- **WHAT TO WORK ON**:
For the listing that follows, report how many lines contain the word "computer", giving the number and no other text.

- **AVAILABLE DATA**:

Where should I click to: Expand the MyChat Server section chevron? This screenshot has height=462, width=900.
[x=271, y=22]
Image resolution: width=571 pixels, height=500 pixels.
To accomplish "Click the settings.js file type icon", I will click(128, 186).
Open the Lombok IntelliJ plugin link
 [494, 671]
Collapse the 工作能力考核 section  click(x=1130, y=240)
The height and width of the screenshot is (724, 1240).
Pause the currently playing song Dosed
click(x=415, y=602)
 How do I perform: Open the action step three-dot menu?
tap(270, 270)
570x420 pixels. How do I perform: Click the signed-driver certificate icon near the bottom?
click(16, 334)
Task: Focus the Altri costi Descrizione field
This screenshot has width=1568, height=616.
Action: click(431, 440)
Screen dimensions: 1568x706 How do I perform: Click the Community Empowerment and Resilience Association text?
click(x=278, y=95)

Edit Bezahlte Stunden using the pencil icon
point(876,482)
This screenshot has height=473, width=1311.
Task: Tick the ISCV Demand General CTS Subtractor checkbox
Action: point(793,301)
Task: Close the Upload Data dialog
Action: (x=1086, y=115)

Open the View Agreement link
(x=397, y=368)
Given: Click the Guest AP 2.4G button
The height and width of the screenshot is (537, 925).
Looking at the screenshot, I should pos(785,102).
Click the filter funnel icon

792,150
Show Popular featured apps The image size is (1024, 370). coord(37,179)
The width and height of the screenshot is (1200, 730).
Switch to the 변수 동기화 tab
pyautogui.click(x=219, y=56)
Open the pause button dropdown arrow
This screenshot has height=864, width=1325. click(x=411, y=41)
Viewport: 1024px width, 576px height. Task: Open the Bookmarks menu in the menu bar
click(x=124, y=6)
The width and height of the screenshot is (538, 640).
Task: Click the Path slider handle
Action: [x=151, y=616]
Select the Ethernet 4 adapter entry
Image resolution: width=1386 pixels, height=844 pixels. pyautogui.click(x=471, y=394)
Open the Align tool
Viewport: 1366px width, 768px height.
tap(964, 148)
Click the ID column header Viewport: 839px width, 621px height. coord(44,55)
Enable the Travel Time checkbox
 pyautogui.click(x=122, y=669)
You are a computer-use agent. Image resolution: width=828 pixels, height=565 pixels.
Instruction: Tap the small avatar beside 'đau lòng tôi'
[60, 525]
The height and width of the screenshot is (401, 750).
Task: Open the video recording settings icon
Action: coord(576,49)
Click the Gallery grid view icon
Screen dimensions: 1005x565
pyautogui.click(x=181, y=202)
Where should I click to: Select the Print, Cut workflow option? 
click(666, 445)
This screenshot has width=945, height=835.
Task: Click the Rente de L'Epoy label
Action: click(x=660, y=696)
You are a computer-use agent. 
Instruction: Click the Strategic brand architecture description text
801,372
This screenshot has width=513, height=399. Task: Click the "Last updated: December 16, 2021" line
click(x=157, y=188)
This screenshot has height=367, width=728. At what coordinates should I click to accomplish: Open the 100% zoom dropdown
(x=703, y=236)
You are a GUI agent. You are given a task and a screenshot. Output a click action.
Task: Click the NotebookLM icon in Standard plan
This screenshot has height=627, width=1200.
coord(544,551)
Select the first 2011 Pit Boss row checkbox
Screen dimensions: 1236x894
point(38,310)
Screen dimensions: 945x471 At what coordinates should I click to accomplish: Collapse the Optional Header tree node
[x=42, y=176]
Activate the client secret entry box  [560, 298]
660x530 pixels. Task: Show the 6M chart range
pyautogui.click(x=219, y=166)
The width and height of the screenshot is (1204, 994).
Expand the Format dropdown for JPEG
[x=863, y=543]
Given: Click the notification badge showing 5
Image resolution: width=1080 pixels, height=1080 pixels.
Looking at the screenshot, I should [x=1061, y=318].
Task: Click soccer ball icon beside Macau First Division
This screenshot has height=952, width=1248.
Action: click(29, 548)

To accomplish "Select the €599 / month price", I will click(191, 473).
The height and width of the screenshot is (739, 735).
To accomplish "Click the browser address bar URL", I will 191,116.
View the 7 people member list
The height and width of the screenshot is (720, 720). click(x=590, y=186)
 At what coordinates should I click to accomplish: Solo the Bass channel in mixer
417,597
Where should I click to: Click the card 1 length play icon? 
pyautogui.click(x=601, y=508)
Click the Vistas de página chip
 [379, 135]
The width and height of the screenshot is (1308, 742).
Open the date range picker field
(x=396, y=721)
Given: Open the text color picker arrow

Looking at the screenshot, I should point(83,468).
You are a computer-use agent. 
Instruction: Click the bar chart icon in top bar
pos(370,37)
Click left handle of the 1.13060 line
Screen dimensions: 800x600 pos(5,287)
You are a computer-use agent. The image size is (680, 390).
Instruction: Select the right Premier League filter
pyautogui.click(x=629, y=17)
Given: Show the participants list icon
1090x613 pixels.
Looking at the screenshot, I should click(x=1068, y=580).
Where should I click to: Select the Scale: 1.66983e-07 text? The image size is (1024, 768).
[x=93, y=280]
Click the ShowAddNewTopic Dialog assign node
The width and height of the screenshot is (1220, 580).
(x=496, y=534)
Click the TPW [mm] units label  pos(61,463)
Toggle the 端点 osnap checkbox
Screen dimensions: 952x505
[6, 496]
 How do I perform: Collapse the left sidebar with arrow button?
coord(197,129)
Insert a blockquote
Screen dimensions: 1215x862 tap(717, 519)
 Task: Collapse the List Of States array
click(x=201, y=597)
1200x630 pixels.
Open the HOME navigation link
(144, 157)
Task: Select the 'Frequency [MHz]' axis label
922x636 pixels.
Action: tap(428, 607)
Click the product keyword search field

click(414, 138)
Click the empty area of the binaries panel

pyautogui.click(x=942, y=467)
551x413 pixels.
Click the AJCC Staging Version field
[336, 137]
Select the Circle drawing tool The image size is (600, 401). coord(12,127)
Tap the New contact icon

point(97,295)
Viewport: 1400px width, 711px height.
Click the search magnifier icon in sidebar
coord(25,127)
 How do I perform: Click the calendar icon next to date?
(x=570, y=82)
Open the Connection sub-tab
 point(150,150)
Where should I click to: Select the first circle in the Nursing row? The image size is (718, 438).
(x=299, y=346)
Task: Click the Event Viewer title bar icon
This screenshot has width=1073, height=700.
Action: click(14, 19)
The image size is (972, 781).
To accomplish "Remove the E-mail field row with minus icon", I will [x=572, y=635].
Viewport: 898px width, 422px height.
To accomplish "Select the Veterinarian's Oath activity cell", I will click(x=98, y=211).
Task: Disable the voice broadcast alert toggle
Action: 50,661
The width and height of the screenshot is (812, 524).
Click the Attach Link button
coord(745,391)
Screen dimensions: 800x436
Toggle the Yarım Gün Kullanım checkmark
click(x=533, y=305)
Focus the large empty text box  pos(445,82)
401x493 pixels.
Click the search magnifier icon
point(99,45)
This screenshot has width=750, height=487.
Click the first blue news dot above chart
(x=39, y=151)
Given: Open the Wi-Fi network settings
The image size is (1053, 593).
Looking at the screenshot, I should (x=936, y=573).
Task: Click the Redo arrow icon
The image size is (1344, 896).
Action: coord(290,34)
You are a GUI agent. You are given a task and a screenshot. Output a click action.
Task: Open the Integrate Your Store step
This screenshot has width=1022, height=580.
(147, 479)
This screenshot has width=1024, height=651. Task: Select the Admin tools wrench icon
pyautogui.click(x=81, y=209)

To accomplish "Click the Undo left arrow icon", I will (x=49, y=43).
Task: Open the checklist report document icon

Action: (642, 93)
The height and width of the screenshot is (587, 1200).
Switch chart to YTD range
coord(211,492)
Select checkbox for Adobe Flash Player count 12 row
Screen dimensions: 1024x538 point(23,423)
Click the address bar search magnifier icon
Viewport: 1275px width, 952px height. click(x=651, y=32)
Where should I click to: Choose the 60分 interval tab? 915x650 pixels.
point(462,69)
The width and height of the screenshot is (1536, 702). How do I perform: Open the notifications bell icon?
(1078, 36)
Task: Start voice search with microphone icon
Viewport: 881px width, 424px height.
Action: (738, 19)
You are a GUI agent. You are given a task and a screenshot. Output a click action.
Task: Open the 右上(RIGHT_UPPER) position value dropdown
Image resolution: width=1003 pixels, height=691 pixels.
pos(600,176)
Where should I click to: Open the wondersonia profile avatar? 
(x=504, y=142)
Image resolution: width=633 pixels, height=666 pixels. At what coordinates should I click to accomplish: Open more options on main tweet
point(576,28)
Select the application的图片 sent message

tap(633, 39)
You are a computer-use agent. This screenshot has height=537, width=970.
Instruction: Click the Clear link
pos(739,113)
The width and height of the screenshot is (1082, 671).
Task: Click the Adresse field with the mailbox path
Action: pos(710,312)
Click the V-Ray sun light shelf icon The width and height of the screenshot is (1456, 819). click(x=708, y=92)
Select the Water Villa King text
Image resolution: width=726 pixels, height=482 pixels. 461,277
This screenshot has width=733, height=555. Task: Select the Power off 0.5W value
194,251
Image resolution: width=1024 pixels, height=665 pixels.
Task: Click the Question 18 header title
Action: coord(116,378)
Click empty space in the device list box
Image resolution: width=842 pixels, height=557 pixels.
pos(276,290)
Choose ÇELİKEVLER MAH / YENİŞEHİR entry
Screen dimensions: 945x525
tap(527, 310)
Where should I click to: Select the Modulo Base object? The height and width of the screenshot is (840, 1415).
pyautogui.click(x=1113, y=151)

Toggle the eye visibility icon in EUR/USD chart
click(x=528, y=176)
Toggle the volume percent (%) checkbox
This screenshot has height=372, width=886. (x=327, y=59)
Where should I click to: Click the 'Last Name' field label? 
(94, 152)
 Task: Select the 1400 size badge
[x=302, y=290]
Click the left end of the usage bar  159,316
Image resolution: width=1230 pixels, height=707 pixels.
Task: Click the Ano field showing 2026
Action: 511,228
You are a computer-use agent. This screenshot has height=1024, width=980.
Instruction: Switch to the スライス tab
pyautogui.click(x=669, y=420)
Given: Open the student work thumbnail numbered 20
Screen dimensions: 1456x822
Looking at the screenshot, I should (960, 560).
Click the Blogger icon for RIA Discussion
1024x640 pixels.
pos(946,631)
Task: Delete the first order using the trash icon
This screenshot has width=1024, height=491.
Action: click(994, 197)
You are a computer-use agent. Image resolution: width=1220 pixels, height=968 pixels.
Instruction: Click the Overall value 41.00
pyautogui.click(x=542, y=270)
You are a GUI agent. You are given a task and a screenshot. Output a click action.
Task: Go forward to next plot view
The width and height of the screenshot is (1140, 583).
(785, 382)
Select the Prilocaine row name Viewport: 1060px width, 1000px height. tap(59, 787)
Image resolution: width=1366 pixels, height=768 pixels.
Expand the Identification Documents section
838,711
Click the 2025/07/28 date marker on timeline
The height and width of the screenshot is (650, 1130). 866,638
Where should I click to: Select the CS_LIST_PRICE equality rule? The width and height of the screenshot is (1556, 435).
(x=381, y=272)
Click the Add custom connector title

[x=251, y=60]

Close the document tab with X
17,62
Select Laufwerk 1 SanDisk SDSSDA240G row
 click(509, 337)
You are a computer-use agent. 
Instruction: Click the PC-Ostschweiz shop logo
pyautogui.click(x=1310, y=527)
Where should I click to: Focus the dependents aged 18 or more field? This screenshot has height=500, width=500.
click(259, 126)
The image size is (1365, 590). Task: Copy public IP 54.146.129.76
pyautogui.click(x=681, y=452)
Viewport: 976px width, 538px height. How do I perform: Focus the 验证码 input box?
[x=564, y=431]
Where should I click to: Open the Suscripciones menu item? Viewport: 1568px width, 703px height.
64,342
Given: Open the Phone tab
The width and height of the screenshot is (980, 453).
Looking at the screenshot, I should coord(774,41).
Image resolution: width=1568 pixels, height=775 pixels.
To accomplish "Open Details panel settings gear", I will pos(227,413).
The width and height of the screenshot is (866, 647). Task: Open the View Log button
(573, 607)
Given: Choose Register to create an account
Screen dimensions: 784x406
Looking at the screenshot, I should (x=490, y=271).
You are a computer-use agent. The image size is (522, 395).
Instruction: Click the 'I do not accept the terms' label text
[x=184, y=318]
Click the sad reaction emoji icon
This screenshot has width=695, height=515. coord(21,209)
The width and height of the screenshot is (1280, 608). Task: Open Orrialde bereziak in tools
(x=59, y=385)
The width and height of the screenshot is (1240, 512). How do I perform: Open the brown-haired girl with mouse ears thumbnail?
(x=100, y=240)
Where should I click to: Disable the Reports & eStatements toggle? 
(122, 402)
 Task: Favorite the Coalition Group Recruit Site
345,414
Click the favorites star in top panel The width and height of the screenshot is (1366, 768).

- **RESULT FOR THIS TASK**:
9